Kind of. It's one of those cases where I deliberately avoided researching the OTL events in too much detail at the time so it didn't become too much of a copy. But it was certainly a vague inspiration, though I wasn't aware that Riel also had those theological views.

I'll be the annoying bastard who points out that this is not how centuries work, and that the last day of the 20th century was December 31st, 2000. (The last day of the year 1999 was the final day of the 1900s, though.)
But as in OTL, only mathematicians and Cubans care :p Or, as @Tannenberg says, it's a Heritage Point of Controversy...

More seriously, I'll be the impressed and interested reader who is -- once more -- wowed by the attention to detail. And who, in this instance, wonders at the peculiarly universalist approach of that "history of power". One would assume it to have a Diversitarian slant, but its starting assumptions are really, really at odds with the principles that a Diversitarian historiography would presumably entail...

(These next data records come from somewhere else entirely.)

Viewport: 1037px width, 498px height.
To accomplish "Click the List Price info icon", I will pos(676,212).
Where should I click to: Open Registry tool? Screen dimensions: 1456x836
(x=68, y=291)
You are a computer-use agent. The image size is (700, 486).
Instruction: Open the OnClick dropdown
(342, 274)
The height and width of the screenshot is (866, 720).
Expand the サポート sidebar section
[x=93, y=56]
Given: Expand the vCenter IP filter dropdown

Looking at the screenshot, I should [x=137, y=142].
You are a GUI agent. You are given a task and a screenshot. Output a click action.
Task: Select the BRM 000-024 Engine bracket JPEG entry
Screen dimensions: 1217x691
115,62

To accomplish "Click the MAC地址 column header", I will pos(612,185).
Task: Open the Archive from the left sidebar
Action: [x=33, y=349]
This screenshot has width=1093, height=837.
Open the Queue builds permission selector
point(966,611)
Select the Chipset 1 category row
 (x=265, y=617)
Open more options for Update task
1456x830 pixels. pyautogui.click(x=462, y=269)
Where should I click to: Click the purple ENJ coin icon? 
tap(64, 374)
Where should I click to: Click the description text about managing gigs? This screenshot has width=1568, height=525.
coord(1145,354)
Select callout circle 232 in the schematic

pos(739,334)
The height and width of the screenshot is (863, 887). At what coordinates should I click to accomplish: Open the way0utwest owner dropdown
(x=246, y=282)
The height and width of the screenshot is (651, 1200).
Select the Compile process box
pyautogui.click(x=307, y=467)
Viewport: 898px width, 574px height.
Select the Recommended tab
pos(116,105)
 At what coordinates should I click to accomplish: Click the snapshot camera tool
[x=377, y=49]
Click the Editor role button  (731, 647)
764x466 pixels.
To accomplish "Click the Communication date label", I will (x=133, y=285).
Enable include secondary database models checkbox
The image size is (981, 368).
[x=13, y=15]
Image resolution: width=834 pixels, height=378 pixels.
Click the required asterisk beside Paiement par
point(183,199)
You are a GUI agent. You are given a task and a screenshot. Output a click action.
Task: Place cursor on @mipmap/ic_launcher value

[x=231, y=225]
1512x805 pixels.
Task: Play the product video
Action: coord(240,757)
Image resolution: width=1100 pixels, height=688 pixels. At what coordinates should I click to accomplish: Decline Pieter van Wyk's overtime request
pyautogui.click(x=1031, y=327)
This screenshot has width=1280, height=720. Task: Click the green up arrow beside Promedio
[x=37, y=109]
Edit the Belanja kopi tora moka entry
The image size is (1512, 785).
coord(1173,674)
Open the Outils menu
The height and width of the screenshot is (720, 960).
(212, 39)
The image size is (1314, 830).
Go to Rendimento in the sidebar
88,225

Once again, the Diversitarians (appear to) reveal themselves to be far less committed to their propped-up priciples than they'd have us believe. Has the great ideological commitment, at the time of this writing, actually become a bit of a dead letter? A principle to which people pay lip service, but which is no longer living and breathing, as it were? You have to wonder.
Thanks for your kind words and speculation. There is certainly a valid point in suggesting that the application of Diversitarian principles is often halfhearted and a lip service - but I'd argue this kind of history of invention is fertile soil for a Diversitarian attitude. After all, it's arguably one of OTL's closest things to a Heritage Point of Controversy; who invented the aeroplane/had the first powered flight, for instance? The English-speaking world says it was the Wright brothers, the Brazilians say it was Santos-Dumont... Who invented the lightbulb? America says Edison, Britain says Joseph Swan, the Soviets say it was Aleksandr Lodygin...

Lightbulbs.jpg


First thought:. But, but, but.... Electricity and electronics are all about moving electrons. They can't have totally different names.
Second thought: duh, of course they can. 'electricity' LONG predates 'electron', and the 'flow of electricity' is actually opposite to the 'flow of electrons', due to a wrong guess early on.

Clever, clever @Thande !!
Yep. I debated this one, because at first I thought electron came from elektron (the Greek word for amber, from which 'electricity' derives), but turns out it's actually a portmanteau of electric + ion, and the coinage of the term 'ion' is quite a way after TTL's POD and it would involve different people. So, given the use in TTL of the monist theory of electricity in setting terminology, I've gone with surfom and defom for negative and positive ions respectively (from 'surfeit' and 'deficit' + 'atom'). Electrons and protons become surfinos and definos as they are smaller than atoms, using the same -ino Italian diminutive suffix as 'neutrino' from OTL. (Of course, this will require them to be named by Italian scientists, but I wanted to keep the familiar echo from OTL particle physics).
 
There's already been one very kind review from a reader on here (I don't know who as it's under their real name) so thank you to that person, early reviews are really good for boosting the visibility of a book on Amazon.

That was me! And I should be the one thanking you, for all the effort you're putting into this TL.